(Dataset entries)

============

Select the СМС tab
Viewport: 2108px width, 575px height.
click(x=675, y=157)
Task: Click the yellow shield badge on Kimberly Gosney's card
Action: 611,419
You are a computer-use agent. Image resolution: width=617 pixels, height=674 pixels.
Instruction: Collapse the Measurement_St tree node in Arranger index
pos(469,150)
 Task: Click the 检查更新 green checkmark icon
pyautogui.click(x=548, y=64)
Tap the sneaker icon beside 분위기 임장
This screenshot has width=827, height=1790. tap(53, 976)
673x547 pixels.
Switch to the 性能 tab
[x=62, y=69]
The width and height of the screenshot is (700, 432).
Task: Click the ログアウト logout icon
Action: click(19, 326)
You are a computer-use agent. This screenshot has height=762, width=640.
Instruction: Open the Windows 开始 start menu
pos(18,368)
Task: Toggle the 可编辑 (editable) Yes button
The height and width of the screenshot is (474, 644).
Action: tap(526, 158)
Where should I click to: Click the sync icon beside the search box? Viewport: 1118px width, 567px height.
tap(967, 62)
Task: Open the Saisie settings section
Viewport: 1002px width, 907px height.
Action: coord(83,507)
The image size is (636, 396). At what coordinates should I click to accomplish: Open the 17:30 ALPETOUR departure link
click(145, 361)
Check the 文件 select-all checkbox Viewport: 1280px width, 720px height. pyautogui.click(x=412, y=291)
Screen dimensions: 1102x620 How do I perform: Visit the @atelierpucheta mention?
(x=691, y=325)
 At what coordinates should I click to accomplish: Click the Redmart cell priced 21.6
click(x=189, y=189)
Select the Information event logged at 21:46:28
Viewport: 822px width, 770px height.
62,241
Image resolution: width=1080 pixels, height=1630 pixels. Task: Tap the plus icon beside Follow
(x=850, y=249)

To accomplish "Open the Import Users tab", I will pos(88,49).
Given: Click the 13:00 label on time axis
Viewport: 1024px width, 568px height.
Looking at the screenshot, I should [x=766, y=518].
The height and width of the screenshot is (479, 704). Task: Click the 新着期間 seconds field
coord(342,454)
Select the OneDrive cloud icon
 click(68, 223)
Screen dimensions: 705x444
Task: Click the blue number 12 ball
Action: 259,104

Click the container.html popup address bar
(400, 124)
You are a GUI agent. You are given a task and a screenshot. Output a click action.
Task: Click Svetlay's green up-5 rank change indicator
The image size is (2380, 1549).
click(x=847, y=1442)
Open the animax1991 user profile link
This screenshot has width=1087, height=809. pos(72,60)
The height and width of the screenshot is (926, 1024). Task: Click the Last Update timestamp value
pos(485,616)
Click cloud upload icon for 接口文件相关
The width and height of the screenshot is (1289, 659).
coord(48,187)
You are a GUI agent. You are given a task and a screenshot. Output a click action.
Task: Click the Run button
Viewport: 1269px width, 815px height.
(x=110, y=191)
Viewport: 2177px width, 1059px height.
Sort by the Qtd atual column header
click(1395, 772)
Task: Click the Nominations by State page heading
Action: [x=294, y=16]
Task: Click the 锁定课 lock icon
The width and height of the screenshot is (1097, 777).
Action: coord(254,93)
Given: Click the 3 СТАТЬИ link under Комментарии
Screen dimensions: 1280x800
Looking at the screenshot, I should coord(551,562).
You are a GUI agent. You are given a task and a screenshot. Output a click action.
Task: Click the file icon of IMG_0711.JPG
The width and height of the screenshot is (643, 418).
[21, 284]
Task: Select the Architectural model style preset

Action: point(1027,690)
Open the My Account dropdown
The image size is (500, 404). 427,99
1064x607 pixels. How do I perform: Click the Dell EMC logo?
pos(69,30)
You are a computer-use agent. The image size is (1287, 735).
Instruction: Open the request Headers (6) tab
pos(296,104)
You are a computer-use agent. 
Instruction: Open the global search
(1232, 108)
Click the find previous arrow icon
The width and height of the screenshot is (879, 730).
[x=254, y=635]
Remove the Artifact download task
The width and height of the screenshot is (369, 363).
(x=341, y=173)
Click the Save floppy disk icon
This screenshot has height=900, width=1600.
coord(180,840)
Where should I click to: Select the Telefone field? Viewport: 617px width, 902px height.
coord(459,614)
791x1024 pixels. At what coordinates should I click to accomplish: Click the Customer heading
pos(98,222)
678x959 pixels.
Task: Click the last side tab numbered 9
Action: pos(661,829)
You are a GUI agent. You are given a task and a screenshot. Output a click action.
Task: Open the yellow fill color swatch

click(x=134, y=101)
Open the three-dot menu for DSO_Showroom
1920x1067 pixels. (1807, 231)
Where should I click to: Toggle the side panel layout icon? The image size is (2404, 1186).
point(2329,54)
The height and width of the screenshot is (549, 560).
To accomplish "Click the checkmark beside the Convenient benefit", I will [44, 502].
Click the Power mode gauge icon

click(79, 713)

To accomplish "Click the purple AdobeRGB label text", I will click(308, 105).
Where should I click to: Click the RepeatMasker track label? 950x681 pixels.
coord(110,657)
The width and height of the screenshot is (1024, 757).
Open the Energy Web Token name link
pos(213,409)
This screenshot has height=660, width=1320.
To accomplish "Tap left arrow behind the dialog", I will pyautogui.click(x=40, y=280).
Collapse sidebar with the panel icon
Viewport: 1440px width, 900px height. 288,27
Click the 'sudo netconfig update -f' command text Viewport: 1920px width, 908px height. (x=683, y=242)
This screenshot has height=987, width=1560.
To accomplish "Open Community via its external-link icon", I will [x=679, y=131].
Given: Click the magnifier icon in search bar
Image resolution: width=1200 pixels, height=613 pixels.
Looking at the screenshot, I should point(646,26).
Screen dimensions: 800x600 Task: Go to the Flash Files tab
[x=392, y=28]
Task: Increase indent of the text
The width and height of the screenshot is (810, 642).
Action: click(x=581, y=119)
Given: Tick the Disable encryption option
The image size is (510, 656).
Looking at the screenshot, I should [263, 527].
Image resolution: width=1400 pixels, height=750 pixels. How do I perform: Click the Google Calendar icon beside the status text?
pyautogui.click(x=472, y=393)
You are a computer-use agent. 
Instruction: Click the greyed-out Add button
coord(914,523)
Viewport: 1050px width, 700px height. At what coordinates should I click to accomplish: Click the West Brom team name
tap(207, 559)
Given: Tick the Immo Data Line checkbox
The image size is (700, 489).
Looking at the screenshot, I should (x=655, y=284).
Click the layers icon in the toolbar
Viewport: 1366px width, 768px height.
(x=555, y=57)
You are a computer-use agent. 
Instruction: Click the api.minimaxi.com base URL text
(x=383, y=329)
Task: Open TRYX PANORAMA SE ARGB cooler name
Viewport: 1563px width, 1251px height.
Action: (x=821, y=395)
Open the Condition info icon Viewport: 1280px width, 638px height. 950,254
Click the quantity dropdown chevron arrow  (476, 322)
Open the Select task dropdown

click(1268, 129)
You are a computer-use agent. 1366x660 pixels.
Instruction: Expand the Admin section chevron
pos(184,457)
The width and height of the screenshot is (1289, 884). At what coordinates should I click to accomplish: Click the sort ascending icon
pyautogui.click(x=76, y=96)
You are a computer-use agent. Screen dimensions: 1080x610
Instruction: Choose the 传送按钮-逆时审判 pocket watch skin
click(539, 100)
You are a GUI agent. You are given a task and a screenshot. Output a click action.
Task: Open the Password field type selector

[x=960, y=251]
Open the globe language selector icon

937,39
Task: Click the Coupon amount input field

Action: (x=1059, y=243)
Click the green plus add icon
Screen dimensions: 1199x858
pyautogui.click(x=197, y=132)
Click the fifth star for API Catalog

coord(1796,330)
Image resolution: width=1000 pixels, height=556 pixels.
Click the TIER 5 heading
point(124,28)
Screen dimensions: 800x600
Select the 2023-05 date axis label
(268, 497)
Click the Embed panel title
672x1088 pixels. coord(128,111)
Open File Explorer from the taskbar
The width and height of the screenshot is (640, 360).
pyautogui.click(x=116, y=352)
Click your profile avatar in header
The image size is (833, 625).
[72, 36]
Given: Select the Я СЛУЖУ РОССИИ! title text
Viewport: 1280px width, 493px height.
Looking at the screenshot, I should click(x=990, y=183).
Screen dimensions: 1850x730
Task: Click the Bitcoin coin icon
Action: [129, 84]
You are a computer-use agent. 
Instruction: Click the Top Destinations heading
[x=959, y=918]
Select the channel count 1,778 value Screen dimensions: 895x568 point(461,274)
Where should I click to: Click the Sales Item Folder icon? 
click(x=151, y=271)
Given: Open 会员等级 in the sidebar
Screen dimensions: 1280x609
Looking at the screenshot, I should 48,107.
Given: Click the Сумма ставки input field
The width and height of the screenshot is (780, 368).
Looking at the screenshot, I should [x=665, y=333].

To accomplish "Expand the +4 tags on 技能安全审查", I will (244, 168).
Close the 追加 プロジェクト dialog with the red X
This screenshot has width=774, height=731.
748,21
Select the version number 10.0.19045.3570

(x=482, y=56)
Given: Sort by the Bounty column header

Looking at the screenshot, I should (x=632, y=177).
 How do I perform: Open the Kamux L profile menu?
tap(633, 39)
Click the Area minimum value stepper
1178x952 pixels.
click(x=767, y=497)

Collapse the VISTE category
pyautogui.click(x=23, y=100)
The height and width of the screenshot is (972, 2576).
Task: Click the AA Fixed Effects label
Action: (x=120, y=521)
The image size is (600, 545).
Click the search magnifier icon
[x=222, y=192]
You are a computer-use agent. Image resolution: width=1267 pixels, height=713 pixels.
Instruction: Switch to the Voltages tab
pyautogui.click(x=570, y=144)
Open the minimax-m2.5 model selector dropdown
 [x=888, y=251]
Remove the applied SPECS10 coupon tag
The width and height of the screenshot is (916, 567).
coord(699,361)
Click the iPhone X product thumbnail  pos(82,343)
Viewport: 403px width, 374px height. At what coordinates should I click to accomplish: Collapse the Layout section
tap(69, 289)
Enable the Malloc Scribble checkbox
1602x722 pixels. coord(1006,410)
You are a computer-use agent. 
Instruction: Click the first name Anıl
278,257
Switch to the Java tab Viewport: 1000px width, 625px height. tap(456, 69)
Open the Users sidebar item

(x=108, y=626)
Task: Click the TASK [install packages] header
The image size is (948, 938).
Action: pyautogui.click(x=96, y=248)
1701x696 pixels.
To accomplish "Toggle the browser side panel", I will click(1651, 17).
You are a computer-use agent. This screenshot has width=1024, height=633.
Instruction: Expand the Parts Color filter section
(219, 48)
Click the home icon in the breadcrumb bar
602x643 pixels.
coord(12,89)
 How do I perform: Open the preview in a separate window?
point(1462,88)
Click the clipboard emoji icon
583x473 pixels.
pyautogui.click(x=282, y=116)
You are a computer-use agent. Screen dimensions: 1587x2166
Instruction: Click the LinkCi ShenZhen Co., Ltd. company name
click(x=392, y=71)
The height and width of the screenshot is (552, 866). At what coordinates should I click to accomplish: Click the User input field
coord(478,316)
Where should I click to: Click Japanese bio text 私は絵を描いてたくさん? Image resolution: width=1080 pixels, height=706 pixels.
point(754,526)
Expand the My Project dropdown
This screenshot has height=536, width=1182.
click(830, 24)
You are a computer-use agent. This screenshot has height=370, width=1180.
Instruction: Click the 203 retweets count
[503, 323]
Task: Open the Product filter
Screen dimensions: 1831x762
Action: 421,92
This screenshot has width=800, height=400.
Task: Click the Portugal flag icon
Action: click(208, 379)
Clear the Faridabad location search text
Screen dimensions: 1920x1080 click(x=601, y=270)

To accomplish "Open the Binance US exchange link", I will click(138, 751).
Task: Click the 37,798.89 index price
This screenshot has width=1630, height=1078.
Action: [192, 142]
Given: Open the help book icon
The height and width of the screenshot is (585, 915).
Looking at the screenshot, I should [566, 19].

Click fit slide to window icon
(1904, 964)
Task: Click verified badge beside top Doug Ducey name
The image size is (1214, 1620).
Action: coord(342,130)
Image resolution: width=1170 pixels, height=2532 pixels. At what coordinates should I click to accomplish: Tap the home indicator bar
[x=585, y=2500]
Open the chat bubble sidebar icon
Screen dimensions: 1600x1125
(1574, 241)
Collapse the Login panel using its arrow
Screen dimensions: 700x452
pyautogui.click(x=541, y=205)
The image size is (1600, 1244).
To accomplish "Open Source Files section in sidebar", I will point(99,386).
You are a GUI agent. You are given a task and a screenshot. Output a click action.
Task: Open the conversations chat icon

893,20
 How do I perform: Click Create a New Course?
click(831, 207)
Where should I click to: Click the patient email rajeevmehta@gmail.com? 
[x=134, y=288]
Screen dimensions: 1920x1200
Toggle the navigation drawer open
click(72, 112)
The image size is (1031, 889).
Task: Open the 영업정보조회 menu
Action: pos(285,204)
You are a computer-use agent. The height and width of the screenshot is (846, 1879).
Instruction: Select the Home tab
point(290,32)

============

**Assigned task**
Wherever a line of the entries holds the string "Remove", copy that line.

**Solution below**
Remove the Artifact download task
Remove the applied SPECS10 coupon tag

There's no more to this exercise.